Why thank you Phil, I got some good news today. I took the motor to my local winders and he checked it out and its fine. He checked the amperage for each leg and it was low. He said it was wired in star. He matched the 6 wires up in pairs to make it delta and the amperage increased. I don't know what I must have done for it not to work.


----------



## wallace (11 Jul 2014)

A little bit more done, It was really warm today so I got these primed and painted.


----------



## wallace (13 Jul 2014)

A few of the collars were pitted so I put them on the lathe to clean up





Then I polished all the bits of the fence





This crown guard adjuster is of a different pk and is in a very sad state


----------



## woodiedonald (13 Jul 2014)

Good progress. The polished bits look great. I like those old handles that are on the top of the guard, yours might need a bit of work though to get it up to scratch! What are you going to do about the electrics? will you use the original bits or hide some new stuff in it? Cant wait to see the saw when its done!

Cheers,
Donald.


----------



## wallace (13 Jul 2014)

Hi Donald, the saw came with a modern brake but when I disassembled the wiring I found a loose wire with no obvious place to go. I plan on putting the brake inside the electric compartment where the old starter would have gone. I downloaded the wiring schematic but electrickery is not my strong point so have asked a friend who works with industrial machinery to help.


----------



## jimi43 (13 Jul 2014)

Fantastic update! 

Wallace...your attention to detail and superb engineering skills are amazing!

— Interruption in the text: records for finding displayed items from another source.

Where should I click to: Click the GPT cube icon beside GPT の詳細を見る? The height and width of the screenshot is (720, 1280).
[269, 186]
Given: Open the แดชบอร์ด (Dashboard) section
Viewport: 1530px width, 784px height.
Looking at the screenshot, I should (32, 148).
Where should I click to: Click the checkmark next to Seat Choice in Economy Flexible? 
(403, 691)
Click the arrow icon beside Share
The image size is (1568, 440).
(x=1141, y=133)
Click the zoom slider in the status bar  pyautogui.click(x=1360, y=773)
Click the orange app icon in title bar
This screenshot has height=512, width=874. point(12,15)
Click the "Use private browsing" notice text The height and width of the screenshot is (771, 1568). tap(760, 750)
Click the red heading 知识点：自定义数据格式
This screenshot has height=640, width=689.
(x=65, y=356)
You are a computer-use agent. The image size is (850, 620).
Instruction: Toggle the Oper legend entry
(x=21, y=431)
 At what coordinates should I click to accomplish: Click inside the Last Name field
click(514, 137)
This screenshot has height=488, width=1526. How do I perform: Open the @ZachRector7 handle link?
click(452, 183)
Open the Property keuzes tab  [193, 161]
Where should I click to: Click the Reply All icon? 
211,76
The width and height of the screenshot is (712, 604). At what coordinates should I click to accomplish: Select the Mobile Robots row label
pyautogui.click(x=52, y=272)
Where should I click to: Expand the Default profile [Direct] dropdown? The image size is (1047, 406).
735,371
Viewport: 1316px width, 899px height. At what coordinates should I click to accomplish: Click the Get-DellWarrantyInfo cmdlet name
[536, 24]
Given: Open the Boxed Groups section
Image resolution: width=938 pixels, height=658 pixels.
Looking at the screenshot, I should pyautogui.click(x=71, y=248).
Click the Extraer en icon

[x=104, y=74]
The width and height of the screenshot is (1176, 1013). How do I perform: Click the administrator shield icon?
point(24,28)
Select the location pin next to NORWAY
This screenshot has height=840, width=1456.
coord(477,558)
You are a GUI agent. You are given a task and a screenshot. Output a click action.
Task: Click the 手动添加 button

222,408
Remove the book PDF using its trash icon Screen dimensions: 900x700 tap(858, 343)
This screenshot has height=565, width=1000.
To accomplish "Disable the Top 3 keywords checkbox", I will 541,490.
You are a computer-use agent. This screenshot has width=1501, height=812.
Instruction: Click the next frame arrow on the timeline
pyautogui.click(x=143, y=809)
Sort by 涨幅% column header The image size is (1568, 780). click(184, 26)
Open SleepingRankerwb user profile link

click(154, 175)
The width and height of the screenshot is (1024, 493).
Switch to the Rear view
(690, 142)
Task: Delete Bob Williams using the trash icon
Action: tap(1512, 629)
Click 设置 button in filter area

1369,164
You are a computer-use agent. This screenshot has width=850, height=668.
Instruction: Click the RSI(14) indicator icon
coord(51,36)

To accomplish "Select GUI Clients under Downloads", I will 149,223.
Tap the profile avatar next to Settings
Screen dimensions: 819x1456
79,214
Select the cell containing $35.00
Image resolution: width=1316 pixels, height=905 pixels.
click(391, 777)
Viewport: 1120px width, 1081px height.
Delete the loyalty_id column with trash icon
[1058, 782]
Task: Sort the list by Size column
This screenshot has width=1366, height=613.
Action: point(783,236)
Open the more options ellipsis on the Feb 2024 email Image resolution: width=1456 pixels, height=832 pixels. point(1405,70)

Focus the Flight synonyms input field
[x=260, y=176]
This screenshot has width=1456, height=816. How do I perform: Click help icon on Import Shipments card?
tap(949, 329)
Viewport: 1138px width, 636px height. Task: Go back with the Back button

Can't wait for the next update!

=D> =D> =D> 

Jimi


----------



## wallace (14 Jul 2014)

Here you go Jimmy, not too long to wait. I used a powerfile to get through the rust before finishing things off by hand sanding down to 600grit.





For flat things I glue sand paper to a mirror





And after polishing


----------



## jimi43 (14 Jul 2014)

Superb once again Wallace.

I don't know if I asked you before but have you used 3M MicroMesh in your work?

At first I thought it rather expensive but I still have a pack I bought about six years ago...which I now relegated from light wood..through to dark wood and now metal. This is only because of cross-contamination...nothing to do with any loss of cutting ability.

Jim


----------



## wallace (14 Jul 2014)

Ive got some but its 3000, 6000. Ive used it for pen turning but thats about it. I could do with some rougher stuff for hand finshing


----------



## jimi43 (14 Jul 2014)

wallace":2eketjqf said:


> Ive got some but its 3000, 6000. Ive used it for pen turning but thats about it. I could do with some rougher stuff for hand finshing



I would try using Mirka Abranet rectangular pads and start with the 120G up to 600G then swing over to 1500 mesh Micro-mesh Regular and work up the meshes to 12000 and see what happens. Both are bought in those links in multipacks.

I sometimes use Micro-mesh MX which is formulated for metals as it has a tougher bond but it's less flexible and I've never had a problem with the regular stuff wearing.

Jimi


----------



## wallace (16 Jul 2014)

This crown guard support is from a standard sized pk, the one I have has an extension table so the length of round bar is not long enough. I thought the pin was going to be stuck in, but with a good wack with a punch it popped out.









Getting the bar out was a different story. I gave it a good soak with plus gas and heated it up but it would not come out. I got it to turn with the use of stilsons and a long extension. I tried using various pullers with no success





In the end I just chopped it off, before I busted the casting. I can change round bar easily but I cant replace a damaged casting.





I cleaned the end up and my plan is to use some quite nice bright bar I already had. This stuff cost £40 a length so I've been saving it for something decent. Its smaller diameter than the original so I'm going to get the piece that's stuck in the casting drilled and reamed to accept the smaller stuff.


----------



## wallace (18 Jul 2014)

I thought it was time to start the sliding table. This does not seem to have faired so well. Its pretty heavy so I had to use a hoist to turn it over.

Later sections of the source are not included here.